The legal opinion concludes the federal government does have the authority to legislate its ‘backstop’ proposal with a “…strong likelihood that the Supreme Court of Canada would uphold the proposed carbon tax/levy.”  He further stated:  “The ‘backstop’ nature of the proposed measure, in and of itself, is unlikely to render an otherwise valid federal carbon tax/levy unconstitutional.” 

Federal authority to legislate in this area is not unfettered, however.  The expert legal opinion states “The federal government likely cannot legislate in the area of GHG emissions in any way it chooses.” It is a shared area of activity between the federal and provincial governments, not “…an implied head of federal authority under its ‘peace, order, and good government’ power.” 
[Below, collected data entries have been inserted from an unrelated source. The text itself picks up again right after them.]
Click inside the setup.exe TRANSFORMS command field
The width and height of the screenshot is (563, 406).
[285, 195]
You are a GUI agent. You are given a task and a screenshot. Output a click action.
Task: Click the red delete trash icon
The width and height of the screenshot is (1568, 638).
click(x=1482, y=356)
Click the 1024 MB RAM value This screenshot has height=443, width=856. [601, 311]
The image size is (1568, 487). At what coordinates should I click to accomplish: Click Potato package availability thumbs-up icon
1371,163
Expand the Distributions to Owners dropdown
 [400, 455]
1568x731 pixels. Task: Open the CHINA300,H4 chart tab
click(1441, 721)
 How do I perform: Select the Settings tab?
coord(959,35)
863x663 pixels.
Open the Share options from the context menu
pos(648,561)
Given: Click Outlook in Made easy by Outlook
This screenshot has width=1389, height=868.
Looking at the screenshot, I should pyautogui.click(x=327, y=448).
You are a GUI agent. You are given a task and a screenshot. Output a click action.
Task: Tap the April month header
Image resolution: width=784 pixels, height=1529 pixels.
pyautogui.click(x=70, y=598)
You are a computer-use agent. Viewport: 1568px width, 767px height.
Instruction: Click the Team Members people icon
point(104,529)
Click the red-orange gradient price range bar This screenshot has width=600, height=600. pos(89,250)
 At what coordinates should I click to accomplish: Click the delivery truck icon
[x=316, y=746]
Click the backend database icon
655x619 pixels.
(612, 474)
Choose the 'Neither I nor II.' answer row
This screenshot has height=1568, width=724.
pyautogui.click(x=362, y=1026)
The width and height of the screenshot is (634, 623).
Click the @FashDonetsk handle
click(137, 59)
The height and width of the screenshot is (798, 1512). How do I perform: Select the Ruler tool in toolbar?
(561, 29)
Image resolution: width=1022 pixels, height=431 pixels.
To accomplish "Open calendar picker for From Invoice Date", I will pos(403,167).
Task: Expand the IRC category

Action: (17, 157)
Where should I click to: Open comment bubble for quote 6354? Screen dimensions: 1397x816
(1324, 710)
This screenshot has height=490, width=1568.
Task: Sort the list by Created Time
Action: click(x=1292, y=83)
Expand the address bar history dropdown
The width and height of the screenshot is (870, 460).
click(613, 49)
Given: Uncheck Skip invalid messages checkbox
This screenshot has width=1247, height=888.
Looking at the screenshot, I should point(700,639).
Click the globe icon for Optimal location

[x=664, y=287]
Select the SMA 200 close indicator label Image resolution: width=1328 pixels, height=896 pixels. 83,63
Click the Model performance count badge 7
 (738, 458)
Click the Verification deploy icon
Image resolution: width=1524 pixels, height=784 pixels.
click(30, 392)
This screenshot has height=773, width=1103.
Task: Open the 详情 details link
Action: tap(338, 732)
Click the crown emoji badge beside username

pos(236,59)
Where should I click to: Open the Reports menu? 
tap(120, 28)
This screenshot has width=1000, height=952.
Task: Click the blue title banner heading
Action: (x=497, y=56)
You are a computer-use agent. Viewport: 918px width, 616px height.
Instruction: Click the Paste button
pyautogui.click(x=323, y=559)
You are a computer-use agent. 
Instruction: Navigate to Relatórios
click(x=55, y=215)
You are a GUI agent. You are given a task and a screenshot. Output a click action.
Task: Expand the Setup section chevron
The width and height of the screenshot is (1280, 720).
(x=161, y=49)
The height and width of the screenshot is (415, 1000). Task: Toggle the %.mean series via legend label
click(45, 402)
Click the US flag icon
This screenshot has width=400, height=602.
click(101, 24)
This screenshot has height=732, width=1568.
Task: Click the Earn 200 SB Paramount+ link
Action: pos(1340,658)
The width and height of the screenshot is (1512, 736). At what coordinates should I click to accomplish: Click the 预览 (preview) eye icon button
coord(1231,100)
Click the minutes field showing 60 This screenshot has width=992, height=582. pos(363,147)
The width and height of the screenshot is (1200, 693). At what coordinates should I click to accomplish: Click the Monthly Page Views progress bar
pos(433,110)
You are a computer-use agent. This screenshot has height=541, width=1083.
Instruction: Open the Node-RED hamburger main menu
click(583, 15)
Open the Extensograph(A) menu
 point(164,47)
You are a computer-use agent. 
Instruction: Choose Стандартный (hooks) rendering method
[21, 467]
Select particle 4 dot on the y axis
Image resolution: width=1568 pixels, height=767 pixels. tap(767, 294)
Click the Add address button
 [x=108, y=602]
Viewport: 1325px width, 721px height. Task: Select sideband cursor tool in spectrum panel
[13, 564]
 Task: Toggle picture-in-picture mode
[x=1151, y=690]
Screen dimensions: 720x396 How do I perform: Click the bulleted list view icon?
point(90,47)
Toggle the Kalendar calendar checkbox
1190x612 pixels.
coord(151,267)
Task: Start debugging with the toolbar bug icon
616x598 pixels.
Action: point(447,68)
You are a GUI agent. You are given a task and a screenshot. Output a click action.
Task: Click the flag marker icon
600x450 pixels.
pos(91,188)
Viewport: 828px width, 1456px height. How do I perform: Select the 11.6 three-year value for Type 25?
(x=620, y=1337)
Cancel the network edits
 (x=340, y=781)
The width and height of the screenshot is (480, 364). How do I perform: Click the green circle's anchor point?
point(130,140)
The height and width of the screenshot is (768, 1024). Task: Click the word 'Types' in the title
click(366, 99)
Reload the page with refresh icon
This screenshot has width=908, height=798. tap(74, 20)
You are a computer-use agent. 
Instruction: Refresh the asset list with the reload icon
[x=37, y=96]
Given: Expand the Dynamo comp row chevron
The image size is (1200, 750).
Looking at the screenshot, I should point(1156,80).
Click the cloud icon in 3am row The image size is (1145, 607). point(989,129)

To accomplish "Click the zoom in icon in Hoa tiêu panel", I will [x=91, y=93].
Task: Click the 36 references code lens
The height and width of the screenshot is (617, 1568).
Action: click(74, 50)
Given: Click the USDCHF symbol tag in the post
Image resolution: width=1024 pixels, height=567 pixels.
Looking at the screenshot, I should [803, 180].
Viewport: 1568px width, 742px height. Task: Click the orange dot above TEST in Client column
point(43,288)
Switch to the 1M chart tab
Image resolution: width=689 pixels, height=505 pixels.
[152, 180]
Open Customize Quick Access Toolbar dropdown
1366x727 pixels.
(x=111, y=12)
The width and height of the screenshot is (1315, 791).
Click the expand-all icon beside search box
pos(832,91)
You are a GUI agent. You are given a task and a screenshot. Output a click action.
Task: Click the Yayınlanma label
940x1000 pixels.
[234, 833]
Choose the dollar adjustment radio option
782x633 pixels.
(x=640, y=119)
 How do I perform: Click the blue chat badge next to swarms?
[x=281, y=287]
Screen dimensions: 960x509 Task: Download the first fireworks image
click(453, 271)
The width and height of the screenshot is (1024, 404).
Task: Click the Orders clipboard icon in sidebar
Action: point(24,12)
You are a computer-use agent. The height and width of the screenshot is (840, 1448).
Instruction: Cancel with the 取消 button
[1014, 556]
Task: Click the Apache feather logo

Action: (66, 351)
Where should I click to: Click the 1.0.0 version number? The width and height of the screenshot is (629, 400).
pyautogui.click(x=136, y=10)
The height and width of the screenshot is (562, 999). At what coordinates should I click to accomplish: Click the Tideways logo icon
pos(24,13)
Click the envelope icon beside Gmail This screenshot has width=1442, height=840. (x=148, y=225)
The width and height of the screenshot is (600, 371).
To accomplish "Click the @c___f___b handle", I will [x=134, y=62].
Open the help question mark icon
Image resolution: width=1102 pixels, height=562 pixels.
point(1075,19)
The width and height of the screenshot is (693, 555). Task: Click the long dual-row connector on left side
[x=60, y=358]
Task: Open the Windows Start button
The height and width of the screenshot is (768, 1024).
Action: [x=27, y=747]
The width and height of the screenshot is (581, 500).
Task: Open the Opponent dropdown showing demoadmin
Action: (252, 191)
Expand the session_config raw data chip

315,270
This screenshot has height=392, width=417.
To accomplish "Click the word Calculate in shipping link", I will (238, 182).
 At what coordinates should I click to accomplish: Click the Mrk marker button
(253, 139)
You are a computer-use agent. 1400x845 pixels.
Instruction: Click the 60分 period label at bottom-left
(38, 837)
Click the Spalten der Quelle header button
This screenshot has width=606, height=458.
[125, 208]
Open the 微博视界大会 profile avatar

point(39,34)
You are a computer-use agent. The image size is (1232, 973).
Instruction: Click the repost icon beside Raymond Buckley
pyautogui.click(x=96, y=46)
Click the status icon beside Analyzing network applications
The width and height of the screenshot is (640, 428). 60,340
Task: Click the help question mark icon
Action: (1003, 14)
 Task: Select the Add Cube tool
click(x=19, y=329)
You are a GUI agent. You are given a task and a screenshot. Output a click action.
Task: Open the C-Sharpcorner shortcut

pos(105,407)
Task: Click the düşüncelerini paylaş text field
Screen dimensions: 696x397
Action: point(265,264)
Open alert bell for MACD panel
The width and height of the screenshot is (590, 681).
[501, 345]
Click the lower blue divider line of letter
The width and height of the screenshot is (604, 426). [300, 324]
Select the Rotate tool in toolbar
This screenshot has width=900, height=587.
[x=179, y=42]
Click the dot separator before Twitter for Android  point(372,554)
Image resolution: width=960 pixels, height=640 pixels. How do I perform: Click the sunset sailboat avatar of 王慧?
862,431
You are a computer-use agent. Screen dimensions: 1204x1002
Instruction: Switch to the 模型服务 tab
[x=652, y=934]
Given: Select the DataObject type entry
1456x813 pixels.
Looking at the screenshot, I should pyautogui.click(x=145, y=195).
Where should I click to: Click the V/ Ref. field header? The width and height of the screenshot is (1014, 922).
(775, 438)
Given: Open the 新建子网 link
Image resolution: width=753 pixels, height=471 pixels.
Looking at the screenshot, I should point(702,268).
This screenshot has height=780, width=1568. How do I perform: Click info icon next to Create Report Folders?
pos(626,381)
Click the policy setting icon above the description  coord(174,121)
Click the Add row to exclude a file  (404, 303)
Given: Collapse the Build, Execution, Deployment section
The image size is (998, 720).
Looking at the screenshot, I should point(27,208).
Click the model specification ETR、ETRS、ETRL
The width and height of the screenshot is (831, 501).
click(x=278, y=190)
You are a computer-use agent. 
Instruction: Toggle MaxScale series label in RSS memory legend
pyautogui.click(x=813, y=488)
Schwartz considered the authority of provinces to adopt their own carbon pricing measures.  He concluded they “undoubtedly have the authority” to do so as, in fact, several provinces have already acted in this area. 

With regard to the issue of whether a ‘made-in-Manitoba’ approach to carbon pricing and emissions might not be subject to the federal ‘backstop’, Schwartz concluded that “a credible” argument could be made about the discriminatory nature of the ‘backstop’ feature against provinces adopting their own carbon emissions reduction plans “…which would reduce GHG emissions just as effectively as the approved federal measures”. 

Should the federal government seek to impose its ‘backstop’ in this instance, Schwartz noted a provincial government could argue that this discriminated against the provinces by denying them the right to develop their own equally effective approaches.  Such an argument “…would likely be considered by the (Supreme) Court as being worthy of serious contemplation.” 

Schwartz (LL.B. (Queen’s) LL.M. and J.S.D. Yale) holds an endowed chair at the University of Manitoba law school and has over 35 years of experience as a university professor and practicing lawyer.  He is the author of 10 books and over 100 academic articles and numerous decisions as an independent arbitrator or adjudicator.  He has won awards for teaching, scholarship and community service, and argued a number of cases at the Supreme Court of Canada.  Areas in which he has written or served as counsel include constitutional, international, environmental, business and Indigenous law.